● **Input**

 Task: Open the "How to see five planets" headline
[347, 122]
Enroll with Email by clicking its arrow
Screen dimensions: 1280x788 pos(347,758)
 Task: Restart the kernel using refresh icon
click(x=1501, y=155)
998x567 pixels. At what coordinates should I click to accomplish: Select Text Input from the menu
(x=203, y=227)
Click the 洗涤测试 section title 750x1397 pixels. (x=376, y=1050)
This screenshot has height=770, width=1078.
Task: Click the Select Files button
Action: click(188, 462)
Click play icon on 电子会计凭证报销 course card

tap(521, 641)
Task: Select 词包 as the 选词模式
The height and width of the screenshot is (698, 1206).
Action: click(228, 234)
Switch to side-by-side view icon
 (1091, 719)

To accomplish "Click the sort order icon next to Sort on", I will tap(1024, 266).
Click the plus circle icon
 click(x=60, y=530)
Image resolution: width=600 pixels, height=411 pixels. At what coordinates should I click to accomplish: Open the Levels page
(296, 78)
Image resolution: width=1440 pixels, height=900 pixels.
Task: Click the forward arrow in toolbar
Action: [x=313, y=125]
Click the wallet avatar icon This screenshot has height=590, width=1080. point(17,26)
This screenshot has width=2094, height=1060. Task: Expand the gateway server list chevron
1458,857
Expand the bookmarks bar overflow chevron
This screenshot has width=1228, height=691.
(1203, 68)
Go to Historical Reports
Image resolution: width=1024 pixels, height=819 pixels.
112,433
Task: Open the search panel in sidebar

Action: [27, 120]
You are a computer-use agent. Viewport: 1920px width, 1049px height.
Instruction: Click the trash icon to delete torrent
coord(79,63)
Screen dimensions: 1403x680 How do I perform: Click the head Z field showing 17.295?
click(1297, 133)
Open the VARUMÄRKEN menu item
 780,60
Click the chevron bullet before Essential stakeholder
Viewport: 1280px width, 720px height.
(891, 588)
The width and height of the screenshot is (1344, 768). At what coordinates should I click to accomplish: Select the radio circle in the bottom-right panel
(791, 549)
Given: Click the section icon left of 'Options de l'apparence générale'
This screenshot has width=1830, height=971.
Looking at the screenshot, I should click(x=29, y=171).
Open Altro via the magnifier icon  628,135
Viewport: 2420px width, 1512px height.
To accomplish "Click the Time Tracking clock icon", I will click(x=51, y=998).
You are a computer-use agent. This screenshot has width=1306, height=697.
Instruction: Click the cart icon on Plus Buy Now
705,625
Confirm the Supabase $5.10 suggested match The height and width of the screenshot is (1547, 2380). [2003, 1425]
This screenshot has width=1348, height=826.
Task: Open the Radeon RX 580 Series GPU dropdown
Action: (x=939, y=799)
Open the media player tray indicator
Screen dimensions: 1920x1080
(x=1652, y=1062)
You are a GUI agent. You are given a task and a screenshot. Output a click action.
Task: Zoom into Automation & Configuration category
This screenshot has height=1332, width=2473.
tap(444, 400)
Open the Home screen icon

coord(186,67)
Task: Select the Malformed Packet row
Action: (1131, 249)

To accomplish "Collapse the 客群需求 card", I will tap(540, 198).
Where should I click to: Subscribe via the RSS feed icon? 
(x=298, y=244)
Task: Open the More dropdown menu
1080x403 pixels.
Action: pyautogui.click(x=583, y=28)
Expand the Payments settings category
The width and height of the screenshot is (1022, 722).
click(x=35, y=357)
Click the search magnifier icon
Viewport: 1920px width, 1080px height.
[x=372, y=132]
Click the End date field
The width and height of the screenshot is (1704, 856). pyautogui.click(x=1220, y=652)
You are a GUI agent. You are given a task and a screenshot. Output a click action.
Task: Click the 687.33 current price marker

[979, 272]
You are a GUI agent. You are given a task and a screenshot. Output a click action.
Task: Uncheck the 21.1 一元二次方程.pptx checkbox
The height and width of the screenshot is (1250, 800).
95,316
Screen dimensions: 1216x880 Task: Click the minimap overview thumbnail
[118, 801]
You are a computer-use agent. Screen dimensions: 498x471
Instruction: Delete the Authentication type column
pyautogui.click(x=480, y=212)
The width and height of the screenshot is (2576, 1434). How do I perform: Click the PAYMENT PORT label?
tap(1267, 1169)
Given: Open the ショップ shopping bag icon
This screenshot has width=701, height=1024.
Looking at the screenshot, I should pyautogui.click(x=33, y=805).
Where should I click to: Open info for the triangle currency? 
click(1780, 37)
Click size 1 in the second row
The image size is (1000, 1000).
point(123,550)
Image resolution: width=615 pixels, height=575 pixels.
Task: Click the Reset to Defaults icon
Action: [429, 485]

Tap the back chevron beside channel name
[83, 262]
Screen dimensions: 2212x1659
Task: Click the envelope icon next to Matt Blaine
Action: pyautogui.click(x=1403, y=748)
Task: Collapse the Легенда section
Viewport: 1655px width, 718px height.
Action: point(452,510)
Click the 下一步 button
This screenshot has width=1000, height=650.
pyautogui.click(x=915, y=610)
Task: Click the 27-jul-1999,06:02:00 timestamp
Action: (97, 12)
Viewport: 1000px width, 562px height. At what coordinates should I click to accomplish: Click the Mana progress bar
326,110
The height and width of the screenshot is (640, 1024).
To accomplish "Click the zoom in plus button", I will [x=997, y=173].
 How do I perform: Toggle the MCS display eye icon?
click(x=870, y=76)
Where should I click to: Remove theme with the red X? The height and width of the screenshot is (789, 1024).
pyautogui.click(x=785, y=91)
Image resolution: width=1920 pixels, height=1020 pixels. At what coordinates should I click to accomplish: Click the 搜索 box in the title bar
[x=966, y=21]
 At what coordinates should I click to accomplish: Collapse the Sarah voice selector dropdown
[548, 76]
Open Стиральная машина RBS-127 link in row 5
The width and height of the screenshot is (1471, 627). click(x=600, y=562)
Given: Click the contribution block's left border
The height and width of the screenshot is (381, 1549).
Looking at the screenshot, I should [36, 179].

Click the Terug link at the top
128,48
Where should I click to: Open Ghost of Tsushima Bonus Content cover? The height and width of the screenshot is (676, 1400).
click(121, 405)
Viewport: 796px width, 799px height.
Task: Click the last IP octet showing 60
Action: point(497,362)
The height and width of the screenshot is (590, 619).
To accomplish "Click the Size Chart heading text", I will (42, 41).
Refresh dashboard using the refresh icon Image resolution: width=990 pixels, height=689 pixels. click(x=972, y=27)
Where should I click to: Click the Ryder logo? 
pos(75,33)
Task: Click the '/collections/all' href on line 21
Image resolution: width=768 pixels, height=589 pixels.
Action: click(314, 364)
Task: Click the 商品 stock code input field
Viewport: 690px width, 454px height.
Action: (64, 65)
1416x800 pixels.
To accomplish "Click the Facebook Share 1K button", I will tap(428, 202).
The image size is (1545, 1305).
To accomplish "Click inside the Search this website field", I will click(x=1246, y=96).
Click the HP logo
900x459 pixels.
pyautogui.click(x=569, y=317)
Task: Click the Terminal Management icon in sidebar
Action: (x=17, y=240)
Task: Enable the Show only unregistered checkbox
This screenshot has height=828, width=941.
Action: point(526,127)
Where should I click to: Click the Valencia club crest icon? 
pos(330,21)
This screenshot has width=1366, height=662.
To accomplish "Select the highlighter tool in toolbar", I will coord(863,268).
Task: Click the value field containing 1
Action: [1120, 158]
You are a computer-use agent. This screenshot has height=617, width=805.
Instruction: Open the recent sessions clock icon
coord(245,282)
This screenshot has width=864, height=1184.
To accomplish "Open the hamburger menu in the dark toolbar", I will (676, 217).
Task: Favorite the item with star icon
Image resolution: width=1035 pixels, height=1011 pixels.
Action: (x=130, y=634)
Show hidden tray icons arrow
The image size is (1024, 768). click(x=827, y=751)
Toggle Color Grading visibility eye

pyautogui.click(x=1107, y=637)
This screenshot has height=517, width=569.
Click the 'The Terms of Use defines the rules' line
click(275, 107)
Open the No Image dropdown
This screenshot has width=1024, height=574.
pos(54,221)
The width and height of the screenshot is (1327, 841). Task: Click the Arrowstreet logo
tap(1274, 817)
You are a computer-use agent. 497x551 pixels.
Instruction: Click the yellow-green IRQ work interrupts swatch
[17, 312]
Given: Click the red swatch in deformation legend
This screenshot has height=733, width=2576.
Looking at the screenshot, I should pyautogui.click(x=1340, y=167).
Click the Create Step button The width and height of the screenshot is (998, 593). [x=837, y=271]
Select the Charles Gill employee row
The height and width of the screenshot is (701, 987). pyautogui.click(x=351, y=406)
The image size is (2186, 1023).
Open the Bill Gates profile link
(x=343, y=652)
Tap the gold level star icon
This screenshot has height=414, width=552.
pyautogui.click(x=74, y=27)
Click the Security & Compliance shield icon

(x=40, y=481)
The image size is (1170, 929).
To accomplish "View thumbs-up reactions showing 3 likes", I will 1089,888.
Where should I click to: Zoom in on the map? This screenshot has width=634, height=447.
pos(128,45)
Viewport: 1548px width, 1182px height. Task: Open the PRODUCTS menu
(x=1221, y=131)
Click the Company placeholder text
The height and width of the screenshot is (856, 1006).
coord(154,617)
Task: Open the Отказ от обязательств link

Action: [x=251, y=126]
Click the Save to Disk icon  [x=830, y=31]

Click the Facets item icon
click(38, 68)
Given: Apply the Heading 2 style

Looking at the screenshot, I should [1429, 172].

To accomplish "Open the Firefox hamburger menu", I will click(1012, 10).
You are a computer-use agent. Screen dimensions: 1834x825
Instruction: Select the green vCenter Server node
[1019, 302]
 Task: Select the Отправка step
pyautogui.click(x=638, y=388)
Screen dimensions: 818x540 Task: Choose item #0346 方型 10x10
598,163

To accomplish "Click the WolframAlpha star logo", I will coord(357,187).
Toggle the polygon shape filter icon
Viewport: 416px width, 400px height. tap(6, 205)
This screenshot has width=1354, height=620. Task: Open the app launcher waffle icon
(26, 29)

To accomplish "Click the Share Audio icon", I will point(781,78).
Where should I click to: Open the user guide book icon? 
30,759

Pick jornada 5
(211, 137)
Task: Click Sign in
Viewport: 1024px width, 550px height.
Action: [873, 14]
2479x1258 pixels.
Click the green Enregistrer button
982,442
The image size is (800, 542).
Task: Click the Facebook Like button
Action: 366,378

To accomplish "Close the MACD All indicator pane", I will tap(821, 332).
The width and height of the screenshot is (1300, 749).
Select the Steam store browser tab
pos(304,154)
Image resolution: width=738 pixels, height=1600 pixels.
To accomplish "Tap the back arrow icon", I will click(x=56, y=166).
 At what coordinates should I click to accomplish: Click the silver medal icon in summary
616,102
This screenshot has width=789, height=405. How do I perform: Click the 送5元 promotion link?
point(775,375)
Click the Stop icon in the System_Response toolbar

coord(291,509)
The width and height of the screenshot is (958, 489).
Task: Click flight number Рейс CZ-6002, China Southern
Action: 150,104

● **Job**
Lay out the records as a Markdown table with the columns Row and Line, giving each line a row number and skipping blank lines. Begin at the first line of the records and stop after the line that contains "Click the wallet".

● **Expected answer**
| Row | Line |
|---|---|
| 1 |  Task: Open the "How to see five planets" headline |
| 2 | [347, 122] |
| 3 | Enroll with Email by clicking its arrow |
| 4 | Screen dimensions: 1280x788 pos(347,758) |
| 5 |  Task: Restart the kernel using refresh icon |
| 6 | click(x=1501, y=155) |
| 7 | 998x567 pixels. At what coordinates should I click to accomplish: Select Text Input from the menu |
| 8 | (x=203, y=227) |
| 9 | Click the 洗涤测试 section title 750x1397 pixels. (x=376, y=1050) |
| 10 | This screenshot has height=770, width=1078. |
| 11 | Task: Click the Select Files button |
| 12 | Action: click(188, 462) |
| 13 | Click play icon on 电子会计凭证报销 course card |
| 14 | tap(521, 641) |
| 15 | Task: Select 词包 as the 选词模式 |
| 16 | The height and width of the screenshot is (698, 1206). |
| 17 | Action: click(228, 234) |
| 18 | Switch to side-by-side view icon |
| 19 |  (1091, 719) |
| 20 | To accomplish "Click the sort order icon next to Sort on", I will tap(1024, 266). |
| 21 | Click the plus circle icon |
| 22 |  click(x=60, y=530) |
| 23 | Image resolution: width=600 pixels, height=411 pixels. At what coordinates should I click to accomplish: Open the Levels page |
| 24 | (296, 78) |
| 25 | Image resolution: width=1440 pixels, height=900 pixels. |
| 26 | Task: Click the forward arrow in toolbar |
| 27 | Action: [x=313, y=125] |
| 28 | Click the wallet avatar icon This screenshot has height=590, width=1080. point(17,26) |